#### Your goal:
Search each line below for the word "will" and list those that contain it.

Dataset entries

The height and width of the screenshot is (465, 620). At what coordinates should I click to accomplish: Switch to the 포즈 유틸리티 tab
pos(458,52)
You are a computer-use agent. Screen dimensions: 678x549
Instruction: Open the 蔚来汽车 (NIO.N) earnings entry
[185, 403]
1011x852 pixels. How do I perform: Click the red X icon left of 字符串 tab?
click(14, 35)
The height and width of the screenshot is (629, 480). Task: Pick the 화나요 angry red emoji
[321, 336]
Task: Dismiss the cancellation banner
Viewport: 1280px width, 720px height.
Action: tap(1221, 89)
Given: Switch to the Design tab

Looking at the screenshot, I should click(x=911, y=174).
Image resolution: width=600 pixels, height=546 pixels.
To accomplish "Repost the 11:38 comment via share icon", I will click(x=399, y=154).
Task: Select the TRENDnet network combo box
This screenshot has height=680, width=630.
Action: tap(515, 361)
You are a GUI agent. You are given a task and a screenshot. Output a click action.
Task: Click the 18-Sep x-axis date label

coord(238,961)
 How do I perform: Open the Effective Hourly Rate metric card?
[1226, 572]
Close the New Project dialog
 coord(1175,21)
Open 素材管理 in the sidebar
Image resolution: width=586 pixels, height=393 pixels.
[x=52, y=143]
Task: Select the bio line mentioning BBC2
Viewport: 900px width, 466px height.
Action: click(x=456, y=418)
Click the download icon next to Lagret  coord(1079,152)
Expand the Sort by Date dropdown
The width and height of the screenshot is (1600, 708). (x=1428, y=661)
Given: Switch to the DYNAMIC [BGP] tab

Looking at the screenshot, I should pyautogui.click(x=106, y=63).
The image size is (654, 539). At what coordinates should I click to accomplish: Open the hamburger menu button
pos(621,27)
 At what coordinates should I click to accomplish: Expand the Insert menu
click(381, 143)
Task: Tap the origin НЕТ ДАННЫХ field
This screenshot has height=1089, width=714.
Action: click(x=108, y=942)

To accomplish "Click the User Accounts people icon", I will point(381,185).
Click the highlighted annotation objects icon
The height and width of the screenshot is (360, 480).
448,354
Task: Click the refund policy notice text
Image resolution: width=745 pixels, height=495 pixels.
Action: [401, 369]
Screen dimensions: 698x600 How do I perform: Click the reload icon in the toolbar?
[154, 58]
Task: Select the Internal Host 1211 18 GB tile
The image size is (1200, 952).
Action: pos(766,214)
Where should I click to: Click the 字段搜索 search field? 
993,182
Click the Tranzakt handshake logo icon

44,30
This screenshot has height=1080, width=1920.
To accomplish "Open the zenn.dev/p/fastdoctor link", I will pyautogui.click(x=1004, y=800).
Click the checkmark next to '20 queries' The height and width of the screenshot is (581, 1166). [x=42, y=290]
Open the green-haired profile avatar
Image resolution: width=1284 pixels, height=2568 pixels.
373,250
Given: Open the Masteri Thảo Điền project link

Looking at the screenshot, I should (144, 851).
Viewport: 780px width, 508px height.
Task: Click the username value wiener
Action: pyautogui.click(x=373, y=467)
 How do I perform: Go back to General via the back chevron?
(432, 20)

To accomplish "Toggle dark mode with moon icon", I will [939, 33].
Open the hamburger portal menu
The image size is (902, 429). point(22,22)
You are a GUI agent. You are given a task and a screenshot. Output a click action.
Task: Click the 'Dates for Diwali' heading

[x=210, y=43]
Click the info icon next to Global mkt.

#### Completed exercise:
To accomplish "Repost the 11:38 comment via share icon", I will click(x=399, y=154).
To accomplish "Click the User Accounts people icon", I will point(381,185).
To accomplish "Open the zenn.dev/p/fastdoctor link", I will pyautogui.click(x=1004, y=800).
To accomplish "Toggle dark mode with moon icon", I will [939, 33].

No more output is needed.